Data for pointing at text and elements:

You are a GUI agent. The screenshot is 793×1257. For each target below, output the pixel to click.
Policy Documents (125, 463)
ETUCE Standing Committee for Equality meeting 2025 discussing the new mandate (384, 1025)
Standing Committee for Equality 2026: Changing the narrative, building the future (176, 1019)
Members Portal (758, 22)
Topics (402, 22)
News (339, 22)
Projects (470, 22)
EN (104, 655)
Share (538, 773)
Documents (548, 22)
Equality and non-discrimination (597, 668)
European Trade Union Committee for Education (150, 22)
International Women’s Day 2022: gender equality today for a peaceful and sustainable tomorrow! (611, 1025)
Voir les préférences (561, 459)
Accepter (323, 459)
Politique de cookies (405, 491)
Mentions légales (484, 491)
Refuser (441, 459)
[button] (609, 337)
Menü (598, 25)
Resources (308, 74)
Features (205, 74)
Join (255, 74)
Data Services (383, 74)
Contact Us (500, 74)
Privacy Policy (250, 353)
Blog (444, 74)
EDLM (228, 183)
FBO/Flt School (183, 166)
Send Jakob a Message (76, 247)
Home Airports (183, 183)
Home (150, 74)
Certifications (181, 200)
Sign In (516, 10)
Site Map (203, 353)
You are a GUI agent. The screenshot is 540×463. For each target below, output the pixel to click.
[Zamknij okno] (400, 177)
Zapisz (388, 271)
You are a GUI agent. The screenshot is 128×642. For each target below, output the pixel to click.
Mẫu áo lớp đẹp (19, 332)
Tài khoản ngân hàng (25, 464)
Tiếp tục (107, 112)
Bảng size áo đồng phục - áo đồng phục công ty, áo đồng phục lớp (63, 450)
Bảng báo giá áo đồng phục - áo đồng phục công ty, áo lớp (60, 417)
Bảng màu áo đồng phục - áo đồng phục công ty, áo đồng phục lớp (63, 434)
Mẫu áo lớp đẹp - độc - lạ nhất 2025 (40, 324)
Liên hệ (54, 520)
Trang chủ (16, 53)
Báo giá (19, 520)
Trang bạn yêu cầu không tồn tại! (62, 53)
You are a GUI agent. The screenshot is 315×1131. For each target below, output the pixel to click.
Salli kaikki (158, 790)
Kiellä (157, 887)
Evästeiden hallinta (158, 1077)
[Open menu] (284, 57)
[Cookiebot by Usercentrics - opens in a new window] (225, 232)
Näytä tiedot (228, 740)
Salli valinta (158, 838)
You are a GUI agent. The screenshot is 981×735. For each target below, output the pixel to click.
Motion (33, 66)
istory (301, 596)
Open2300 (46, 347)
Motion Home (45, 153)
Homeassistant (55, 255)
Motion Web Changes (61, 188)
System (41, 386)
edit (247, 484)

> _Request_:
Return each line of the data above that contains the word "công".

> _Task response_:
Bảng size áo đồng phục - áo đồng phục công ty, áo đồng phục lớp (63, 450)
Bảng báo giá áo đồng phục - áo đồng phục công ty, áo lớp (60, 417)
Bảng màu áo đồng phục - áo đồng phục công ty, áo đồng phục lớp (63, 434)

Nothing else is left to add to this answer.